Dimensions sheet: 25.3 x 20.3 cm (9 15/16 x 8 in.)

Editor: Robert Frank’s gelatin silver print, "Street scene—Chattanooga, Tennessee," from 1955... It has such a raw, documentary feel. It's gritty, not posed. What strikes you about it? Curator: The immediate impact is the stark materiality of the print itself. Consider the means of production: Frank, armed with his Leica, capturing a specific moment on film, a technology that democratized image-making. What labor went into this image? The development, the printing—are those processes visible in the final artifact?
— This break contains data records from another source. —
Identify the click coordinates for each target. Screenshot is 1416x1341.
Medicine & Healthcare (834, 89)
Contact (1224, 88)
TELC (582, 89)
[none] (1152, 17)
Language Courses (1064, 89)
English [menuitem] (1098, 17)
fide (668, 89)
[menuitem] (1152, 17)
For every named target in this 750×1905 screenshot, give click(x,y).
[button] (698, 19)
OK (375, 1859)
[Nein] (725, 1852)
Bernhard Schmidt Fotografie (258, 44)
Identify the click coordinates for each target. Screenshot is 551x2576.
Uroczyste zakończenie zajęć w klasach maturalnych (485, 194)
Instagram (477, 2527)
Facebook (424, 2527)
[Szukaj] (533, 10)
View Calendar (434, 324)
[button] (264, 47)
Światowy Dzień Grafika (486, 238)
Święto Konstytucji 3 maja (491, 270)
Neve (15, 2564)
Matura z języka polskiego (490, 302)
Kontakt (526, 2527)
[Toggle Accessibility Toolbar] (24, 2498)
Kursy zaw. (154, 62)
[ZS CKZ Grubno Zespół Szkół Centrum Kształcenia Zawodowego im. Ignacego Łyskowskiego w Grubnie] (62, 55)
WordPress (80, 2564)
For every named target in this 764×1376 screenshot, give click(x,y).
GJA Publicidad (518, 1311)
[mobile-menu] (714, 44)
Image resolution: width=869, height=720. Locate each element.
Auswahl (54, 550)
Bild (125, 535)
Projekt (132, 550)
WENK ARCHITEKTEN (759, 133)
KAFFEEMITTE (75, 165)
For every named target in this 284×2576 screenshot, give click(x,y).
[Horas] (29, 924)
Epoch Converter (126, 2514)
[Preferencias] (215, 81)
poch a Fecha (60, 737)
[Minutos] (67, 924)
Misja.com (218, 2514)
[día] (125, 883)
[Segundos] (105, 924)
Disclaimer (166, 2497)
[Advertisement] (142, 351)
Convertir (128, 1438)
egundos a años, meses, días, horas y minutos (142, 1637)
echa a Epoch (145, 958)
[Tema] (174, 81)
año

Editor: I hadn’t thought about that side of photography. Curator: Look at the overalls worn by the man front and center. What labor do those represent? What social class? Consider also the labor implicit in "street." The work, likely poorly compensated, to build roads and buildings depicted as a backdrop. Editor: So the photograph isn't just *of* something, but it *represents* production itself. I see that. What about the consumption implied in a 'street scene'? Curator: Absolutely. Frank captures a nexus of activity. Shops are shown at the streetfront, inviting citizens to spend their wages in shops made by those that wear clothes like the person in the foreground. What kind of narrative about consumerism and class division is this image constructing? And whose narrative gets prominence? Editor: I initially thought this photograph just depicted an ordinary street. But considering materials, process, and class it suddenly has layers. I’m viewing art as a story of people producing, working, consuming. Thank you. Curator: Indeed! And considering how technologies such as film democratize that production and consumption narrative.